Donatella Finocchiaro: Io sono la madre manager di questo miracolo nato all'interno della famiglia. Il suo solo scopo è di raggiungere gli obiettivi prefissati a tutti i costi e con ogni mezzo plausibile. Rita è una figlia dei nostri giorni che, davanti ai rimproveri della figlia, non si scompone e continua a far leva sulla necessità di speranza degli altri. Infondo tutti abbiamo bisogno di questo e per ottenerlo ci si aggrappa ad ogni singolo elemento, anche alle parrucchiere cartomanti.

La musica è stato sempre un elemento fondamentale all'interno del suo cinema, questa volta, però, qualche cosa è cambiato. Quanto è stato difficile non tenere conto delle sonorità catanesi?
Roberta Torre: Per la prima volta non sono partita dalla musica ma l'ho fatta arrivare dopo. Lavorando sulle tracce musicali in seconda battuta, ho potuto utilizzare Catania come un palcoscenico senza renderla troppo specifica.

Ultimamente il cinema italiano tende alla commedia a tutti i costi o ad una nuova forma di neorealismo, eppure il suo film si discosta nettamente da queste due correnti mischiando le carte dei generi e raccontando una periferia in totale assenza di paternalismo....
Roberta Torre; Ho sempre lavorato e vissuto nelle periferie fin dal mio arrivo a Palermo. Sono luoghi dove mi diverto ed ho la possibilità di osservare il contemporaneo in tutte le sue forme. In questi quartieri ferve la vita, i contrasti e una quantità infinita di storie. Per me è difficile guardarle dal di fuori perché sono posti dove ho vissuto molto e forse li ho fotografati un po' come se fossi un loro abitante. A Librino abbiamo avuto un'accoglienza inizialmente diffidente ma poi siamo stati accettati e adottati.
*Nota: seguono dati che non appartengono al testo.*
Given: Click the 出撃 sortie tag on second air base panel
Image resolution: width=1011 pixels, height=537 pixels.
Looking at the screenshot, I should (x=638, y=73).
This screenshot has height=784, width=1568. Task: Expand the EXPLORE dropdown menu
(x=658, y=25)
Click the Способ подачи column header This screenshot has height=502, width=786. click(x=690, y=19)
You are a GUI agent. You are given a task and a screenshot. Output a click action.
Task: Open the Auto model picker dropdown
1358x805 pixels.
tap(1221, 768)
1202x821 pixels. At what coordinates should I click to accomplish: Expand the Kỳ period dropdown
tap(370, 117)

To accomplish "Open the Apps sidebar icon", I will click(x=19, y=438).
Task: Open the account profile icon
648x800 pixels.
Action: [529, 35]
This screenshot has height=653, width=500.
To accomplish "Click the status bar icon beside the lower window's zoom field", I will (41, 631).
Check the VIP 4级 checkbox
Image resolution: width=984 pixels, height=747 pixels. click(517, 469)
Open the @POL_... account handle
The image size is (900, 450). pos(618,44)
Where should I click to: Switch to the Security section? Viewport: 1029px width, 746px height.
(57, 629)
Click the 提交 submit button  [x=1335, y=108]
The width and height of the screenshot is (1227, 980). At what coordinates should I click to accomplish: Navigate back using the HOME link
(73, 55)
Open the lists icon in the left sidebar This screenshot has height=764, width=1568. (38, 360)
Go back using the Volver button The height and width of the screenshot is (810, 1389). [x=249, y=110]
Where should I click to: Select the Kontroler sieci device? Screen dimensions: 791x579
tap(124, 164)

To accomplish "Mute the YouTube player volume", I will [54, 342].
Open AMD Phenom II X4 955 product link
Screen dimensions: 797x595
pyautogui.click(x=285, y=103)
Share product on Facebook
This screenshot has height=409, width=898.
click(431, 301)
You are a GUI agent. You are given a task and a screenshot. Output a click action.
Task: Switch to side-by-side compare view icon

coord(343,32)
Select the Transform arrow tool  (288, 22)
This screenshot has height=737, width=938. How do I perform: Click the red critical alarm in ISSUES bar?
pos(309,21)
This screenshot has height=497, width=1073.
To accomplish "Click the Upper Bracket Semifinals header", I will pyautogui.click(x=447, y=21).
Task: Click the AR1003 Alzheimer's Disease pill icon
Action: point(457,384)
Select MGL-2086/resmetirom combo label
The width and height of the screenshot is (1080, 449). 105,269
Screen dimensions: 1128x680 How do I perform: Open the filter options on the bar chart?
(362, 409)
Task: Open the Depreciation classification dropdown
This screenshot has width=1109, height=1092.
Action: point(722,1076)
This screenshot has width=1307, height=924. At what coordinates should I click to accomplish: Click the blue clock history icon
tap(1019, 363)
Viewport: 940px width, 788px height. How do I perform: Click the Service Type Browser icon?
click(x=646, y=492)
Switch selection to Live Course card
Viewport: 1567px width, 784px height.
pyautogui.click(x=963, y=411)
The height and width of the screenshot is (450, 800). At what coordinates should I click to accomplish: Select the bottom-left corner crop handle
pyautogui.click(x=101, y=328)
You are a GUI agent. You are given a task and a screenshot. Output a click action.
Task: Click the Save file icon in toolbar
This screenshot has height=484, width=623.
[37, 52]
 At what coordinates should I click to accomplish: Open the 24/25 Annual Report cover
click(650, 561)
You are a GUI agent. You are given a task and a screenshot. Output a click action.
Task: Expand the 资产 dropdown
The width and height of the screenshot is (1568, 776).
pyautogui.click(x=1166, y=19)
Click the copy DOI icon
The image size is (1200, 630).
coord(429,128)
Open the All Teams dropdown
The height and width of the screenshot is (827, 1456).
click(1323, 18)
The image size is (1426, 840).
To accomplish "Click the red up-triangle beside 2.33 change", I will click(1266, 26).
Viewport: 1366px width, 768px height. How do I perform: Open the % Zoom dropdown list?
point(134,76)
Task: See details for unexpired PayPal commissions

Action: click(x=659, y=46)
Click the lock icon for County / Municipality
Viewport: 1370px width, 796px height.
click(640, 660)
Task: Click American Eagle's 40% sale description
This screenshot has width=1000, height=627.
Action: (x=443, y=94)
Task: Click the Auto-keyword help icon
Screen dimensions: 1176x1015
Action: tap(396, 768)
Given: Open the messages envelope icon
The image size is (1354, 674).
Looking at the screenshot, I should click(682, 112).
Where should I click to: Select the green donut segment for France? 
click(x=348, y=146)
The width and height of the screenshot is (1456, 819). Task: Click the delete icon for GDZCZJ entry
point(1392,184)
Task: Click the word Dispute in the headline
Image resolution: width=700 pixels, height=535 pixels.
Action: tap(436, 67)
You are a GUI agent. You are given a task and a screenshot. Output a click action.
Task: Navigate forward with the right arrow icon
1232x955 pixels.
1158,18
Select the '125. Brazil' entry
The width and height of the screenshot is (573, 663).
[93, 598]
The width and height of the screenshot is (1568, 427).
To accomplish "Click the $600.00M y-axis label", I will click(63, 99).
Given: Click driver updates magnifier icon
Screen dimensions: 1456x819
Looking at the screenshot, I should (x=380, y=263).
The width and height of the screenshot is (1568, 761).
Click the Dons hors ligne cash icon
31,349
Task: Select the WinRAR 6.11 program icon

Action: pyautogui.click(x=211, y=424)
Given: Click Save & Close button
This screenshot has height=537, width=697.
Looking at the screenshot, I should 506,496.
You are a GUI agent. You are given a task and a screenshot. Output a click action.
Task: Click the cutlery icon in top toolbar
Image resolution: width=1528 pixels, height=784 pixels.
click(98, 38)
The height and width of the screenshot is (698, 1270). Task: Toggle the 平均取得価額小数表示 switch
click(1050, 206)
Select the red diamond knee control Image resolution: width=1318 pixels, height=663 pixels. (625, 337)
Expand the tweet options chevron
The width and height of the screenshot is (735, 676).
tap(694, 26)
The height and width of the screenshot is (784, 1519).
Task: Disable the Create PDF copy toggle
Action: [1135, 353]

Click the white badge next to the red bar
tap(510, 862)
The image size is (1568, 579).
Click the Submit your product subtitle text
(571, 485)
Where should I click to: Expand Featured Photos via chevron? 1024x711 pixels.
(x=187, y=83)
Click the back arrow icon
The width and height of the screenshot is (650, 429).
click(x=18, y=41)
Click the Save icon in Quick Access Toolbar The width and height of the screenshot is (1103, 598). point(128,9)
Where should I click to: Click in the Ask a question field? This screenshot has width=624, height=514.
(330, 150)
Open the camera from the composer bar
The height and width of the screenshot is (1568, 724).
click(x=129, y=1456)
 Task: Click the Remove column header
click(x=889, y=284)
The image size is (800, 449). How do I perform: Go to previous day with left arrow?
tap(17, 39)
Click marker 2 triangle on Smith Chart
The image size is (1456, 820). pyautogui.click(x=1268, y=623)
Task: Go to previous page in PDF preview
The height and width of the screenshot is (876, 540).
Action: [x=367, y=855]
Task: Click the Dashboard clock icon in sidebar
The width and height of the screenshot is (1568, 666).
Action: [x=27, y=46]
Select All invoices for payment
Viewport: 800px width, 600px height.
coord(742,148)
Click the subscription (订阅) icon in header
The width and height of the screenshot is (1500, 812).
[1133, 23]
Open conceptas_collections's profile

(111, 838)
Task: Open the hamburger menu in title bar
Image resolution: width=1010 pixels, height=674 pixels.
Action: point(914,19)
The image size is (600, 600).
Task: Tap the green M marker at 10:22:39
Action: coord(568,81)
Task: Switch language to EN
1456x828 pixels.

È bello entrare a far parte di un mondo dove la macchina cinema sembra essere completamente estranea.

Dopo otto anni da Angela la coppia Torre/Finocchiaro torna a riunirsi sul set. Come definite la vostra collaborazione?

Roberta Torre: Ci sono rapporti preziosi che, nell'arco di un a vita artistica,sono veramente rari. Con Donatella posso lavorare senza razionalizzare utilizzando dei codici in comune e delle modalità troppo difficili da spiegare all'esterno. Praticamente c'è tutta una vita dentro il rapporto di due persone che s'incontrano a questo livello.
Donatella Finocchiaro: Roberta è stata per me una sorta di madre artistica e anche in questo caso mi ha guidato con amore e fermezza attraverso un personaggio che sentivo inadatto. Rita è una donna costantemente sopra le righe, un vero e proprio fumetto e per questo non mi sentivo adeguata. Eppure Roberta ha creduto in me, nella mia inesplorata vena comica e mi ha accompagnato attraverso le mille donne racchiuse in un personaggio così estraneo.